DOCUMENT TEXT: Begin

ExpressJS Server – How to handle multiple domains

Vadim was almost onto the right idea. You can configure how to respond to each domain with the vhost middleware:

// `baz.com`
var app = express.createServer();
app.get( "https://stackoverflow.com/", routes.index );

// ...

express.createServer()
    .use( express.vhost( 'foo.com', express.static( '/var/www/foo' ) ) )
    .use( express.vhost( 'bar.net', express.static( '/var/www/bar' ) ) )
    .use( express.vhost( 'baz.com', app ) )
    .use( function( req, res ) {
        res.send('Sorry, I do not know how to handle that domain.');
    })
    .listen( ... );

routes.index can then be simplified to handle only baz.com requests:

exports.index = function( req, res ) {
    // ... lines ...
    res.render( 'index', { title: 'Baz Title example' } );
};

Edit

As for comparisons:

The switch would effectively be done first and would determine how to handle all requests based on the host — similar to:

express.createServer().use(function( req, res, next ) {
    switch( req.host ) {
        case 'foo.com': express.static( '/var/www/foo' )( req, res, next ); break;
        case 'bar.net': express.static( '/var/www/bar' )( req, res, next ); break;
        case 'baz.com': app.handle( req, res, next ); break;
        default: res.send( ... );
    }
}).listen( ... );

It allows you to set the stack on start so any middleware is available immediately:

server.stack = [
    express.vhost( 'foo.com', ... ),
    express.vhost( 'bar.net', ... ),
    express.vhost( 'baz.com', ... ),
    [Function]
];

These also reflect the 2 possible sources of issues you might have:

Same stack without filters

Each Application only has 1 middleware stack, which all of the middleware you’re using is being added directly to with app.use(...). Despite adding some under conditions, you’re still getting:

app.stack = [
    // ...,
    app.router,
    express.static( '/var/www/foo' ),
    express.static( '/var/www/bar' )

DOCUMENT TEXT: End
DATA SUPPLIED: Begin

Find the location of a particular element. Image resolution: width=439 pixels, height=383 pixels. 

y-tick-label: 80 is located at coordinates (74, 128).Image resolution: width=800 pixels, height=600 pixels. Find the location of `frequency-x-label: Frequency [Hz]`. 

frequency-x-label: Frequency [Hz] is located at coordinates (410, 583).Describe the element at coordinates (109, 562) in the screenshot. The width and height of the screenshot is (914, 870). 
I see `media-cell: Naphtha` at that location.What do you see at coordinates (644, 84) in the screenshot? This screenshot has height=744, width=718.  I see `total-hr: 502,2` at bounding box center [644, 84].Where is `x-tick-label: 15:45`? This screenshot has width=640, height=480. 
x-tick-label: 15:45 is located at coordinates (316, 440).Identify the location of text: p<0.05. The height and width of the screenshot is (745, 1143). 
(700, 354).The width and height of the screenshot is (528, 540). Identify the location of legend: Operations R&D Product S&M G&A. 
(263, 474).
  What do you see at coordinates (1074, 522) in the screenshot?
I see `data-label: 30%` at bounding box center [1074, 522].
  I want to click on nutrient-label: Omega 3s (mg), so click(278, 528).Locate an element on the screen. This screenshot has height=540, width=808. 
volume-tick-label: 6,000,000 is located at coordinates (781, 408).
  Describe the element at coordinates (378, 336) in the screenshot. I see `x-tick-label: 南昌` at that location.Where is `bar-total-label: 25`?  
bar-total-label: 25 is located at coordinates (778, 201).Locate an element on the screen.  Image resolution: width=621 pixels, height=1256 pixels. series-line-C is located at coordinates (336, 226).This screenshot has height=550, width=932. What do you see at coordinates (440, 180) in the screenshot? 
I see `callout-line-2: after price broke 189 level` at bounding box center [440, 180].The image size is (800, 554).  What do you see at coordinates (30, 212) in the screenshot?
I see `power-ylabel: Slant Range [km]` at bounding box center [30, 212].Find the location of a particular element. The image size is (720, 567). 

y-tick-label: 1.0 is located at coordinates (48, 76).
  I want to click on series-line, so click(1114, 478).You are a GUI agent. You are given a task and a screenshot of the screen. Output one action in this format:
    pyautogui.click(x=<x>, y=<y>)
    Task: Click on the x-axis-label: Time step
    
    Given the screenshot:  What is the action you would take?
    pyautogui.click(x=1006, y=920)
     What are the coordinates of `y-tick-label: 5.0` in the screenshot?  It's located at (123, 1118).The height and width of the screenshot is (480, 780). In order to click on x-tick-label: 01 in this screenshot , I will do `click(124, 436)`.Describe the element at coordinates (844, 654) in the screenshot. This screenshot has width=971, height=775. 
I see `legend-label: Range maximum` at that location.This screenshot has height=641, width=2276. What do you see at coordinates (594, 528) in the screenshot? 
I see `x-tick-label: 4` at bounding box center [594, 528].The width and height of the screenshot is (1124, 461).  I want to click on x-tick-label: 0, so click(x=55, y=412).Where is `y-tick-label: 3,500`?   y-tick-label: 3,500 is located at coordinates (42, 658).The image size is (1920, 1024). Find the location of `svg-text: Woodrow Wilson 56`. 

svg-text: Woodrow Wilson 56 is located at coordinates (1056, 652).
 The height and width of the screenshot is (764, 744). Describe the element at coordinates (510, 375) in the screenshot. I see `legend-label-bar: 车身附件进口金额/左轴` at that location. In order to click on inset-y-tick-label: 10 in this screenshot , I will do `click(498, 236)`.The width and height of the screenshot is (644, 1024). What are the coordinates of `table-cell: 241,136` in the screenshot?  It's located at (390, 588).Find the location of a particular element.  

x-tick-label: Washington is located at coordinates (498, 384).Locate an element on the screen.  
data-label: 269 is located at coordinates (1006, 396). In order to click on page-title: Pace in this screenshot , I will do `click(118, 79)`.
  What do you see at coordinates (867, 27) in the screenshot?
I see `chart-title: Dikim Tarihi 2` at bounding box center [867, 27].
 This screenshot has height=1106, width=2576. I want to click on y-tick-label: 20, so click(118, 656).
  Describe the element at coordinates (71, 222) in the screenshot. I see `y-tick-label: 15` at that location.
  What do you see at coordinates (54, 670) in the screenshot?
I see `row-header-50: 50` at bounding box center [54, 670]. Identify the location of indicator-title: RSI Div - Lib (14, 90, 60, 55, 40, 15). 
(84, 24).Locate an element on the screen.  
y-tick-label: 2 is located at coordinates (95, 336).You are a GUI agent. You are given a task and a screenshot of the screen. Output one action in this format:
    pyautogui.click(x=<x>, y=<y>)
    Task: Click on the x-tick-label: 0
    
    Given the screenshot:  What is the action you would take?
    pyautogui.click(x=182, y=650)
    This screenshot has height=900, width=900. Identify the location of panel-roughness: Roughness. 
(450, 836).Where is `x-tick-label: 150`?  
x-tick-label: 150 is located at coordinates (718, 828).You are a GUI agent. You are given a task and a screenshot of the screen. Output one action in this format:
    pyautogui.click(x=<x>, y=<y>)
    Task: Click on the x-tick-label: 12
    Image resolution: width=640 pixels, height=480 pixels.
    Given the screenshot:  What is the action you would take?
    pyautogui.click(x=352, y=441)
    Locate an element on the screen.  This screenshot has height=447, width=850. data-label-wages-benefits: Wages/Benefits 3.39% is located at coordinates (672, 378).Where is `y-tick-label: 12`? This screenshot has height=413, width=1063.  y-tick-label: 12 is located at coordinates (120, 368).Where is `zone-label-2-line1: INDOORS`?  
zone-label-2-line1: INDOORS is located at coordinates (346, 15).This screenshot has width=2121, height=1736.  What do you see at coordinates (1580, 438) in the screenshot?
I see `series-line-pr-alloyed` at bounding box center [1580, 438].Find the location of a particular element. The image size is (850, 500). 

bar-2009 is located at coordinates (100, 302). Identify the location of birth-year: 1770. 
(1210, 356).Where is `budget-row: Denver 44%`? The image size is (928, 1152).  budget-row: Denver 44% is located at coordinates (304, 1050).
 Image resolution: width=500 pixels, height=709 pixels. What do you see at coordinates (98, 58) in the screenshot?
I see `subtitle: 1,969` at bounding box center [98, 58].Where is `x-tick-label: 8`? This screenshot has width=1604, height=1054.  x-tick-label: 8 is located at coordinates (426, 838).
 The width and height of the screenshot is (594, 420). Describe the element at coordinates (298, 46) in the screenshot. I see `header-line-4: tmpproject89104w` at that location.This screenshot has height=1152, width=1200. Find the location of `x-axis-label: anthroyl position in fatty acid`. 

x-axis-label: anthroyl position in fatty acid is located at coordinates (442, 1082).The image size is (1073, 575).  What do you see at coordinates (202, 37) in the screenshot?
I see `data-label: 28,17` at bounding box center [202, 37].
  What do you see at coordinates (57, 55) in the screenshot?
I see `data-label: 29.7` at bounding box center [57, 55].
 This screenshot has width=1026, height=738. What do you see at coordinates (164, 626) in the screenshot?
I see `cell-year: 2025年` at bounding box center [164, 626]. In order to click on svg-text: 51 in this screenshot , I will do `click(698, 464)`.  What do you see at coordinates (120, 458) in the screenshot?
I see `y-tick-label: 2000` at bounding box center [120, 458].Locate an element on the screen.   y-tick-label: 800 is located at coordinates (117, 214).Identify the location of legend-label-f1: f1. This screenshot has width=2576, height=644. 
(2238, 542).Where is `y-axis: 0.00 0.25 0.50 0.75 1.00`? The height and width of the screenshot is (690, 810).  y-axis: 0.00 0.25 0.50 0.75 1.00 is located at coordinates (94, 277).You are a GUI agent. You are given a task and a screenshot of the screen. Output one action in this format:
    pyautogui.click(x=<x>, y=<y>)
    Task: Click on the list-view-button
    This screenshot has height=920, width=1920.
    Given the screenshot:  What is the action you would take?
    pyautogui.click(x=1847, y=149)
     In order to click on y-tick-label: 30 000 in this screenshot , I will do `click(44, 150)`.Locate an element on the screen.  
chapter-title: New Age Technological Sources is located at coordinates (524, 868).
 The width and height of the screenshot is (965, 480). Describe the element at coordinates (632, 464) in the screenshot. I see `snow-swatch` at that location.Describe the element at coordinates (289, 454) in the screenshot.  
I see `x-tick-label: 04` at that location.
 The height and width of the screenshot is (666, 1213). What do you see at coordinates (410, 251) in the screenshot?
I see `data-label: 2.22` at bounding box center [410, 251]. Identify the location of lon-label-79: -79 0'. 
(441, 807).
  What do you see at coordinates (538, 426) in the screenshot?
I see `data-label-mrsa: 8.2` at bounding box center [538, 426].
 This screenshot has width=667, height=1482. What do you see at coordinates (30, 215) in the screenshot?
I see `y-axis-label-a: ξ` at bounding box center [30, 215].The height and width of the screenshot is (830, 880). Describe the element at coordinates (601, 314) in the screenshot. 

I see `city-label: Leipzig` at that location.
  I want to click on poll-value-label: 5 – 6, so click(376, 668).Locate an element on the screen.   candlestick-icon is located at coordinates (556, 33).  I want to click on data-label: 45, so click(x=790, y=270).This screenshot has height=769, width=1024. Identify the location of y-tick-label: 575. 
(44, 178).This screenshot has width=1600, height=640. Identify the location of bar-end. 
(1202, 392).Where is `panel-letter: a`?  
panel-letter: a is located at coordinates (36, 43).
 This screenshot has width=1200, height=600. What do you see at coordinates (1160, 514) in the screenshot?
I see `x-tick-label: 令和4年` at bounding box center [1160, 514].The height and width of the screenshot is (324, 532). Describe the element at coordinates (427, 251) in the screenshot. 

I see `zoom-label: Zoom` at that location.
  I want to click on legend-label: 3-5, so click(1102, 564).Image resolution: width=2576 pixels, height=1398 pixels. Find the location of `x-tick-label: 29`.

DATA SUPPLIED: End

▸ **WORK TASK 1**: Summarize the text on handling multiple domains in an ExpressJS server in two sentences.
▸ **WORK TASK 2**: Continue the text on handling multiple domains in an ExpressJS server from the point where it stops.

▸ **RESULT 1**: The vhost middleware can set how an Express server responds to each domain, such as serving static files for foo.com and bar.net, passing baz.com requests to an app, and sending a fallback message for any other domain, so routes.index only has to handle baz.com. This setup works like a switch on the request host that runs first, and it sets the middleware stack at start so the middleware is available immediately.

▸ **RESULT 2**:
];

And the condition won’t change how the static middlewares respond — which is by req.path, not req.host — only when they’re in the stack to start responding.

State of the stack

And, if the static middlewares aren’t added until after another request has been made, then I take it they aren’t available immediately:

// GET http://foo.com/file 404
app.stack = [ app.router ]

// GET http://foo.com/ 200
app.stack = [ app.router, express.static( '/var/www/foo' ) ]

// GET http://foo.com/file 200
app.stack = [ app.router, express.static( '/var/www/foo' ) ]

This may also mean the same static middleware could be added to the stack multiple times:

// 3x GET http://foo.com/
app.stack = [
    app.router,
    express.static( '/var/www/foo' ),
    express.static( '/var/www/foo' ),
    express.static( '/var/www/foo' )
]

And having their addition depend on other requests also suggests a possible race conditions:

// was `foo.com` or `bar.net` first?
app.stack = [
    app.router,
    express.static( ? ),
    express.static( ? )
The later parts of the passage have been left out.